**DIRECTIONS:** Below are several records. Retype exactly those lines running from the one with "The image size is (979, 728)." through the one with "Task: Click the green", end lines included, and no others.

**EXERCISE INPUT:**
--

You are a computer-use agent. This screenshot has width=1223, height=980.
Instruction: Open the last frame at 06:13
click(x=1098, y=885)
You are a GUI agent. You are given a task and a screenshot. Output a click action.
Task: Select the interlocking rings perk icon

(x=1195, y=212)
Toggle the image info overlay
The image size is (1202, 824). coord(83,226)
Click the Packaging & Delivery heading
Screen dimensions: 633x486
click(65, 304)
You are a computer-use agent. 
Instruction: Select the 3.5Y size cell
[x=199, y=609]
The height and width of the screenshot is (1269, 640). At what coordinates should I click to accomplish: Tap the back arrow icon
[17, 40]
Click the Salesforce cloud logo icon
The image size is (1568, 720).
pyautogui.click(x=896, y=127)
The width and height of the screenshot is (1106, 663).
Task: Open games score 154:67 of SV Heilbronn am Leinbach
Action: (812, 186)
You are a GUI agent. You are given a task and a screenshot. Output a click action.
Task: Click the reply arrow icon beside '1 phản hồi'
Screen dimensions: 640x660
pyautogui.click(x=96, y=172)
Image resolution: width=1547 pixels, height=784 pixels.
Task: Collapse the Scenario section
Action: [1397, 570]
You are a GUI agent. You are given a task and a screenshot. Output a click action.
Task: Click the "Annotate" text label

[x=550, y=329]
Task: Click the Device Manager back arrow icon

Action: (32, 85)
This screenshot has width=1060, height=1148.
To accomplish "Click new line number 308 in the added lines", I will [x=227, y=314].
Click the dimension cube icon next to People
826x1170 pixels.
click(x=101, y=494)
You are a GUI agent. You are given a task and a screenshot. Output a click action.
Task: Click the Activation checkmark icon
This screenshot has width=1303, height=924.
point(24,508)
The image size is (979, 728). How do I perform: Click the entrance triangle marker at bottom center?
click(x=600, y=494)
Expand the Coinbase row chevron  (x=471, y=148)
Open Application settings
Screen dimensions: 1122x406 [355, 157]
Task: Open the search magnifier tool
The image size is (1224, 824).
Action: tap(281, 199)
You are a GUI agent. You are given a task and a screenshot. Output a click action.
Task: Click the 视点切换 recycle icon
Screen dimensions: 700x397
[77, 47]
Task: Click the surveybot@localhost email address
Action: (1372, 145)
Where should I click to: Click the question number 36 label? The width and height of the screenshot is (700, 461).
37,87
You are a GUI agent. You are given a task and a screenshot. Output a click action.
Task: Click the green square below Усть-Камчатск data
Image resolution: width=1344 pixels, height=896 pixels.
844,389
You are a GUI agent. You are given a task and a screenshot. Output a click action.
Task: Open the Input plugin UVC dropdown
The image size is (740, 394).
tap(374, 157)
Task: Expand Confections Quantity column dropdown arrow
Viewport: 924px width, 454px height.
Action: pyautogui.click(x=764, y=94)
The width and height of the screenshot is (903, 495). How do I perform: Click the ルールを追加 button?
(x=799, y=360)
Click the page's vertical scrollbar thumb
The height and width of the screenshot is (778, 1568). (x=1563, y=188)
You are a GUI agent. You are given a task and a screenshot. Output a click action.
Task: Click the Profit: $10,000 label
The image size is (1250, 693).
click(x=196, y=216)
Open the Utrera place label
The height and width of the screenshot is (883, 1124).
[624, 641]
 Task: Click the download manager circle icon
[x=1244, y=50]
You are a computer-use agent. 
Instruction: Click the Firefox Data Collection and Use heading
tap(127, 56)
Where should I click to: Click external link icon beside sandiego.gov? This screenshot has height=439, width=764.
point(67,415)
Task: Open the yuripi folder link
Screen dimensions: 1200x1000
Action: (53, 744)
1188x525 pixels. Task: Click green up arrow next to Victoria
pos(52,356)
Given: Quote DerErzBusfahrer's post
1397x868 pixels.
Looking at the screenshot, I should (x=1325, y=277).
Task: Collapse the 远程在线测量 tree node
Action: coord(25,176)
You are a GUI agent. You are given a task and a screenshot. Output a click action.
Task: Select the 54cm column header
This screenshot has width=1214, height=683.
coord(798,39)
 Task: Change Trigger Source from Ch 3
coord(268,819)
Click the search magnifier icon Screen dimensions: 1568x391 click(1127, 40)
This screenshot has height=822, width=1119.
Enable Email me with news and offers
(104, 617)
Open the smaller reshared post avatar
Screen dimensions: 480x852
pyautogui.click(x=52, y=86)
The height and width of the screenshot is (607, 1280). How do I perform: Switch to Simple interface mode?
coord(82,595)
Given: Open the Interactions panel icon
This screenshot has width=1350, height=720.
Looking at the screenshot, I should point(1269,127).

--

**SOLUTION TO THE PROBLEM:**
The image size is (979, 728). How do I perform: Click the entrance triangle marker at bottom center?
click(x=600, y=494)
Expand the Coinbase row chevron  (x=471, y=148)
Open Application settings
Screen dimensions: 1122x406 [355, 157]
Task: Open the search magnifier tool
The image size is (1224, 824).
Action: tap(281, 199)
You are a GUI agent. You are given a task and a screenshot. Output a click action.
Task: Click the 视点切换 recycle icon
Screen dimensions: 700x397
[77, 47]
Task: Click the surveybot@localhost email address
Action: (1372, 145)
Where should I click to: Click the question number 36 label? The width and height of the screenshot is (700, 461).
37,87
You are a GUI agent. You are given a task and a screenshot. Output a click action.
Task: Click the green square below Усть-Камчатск data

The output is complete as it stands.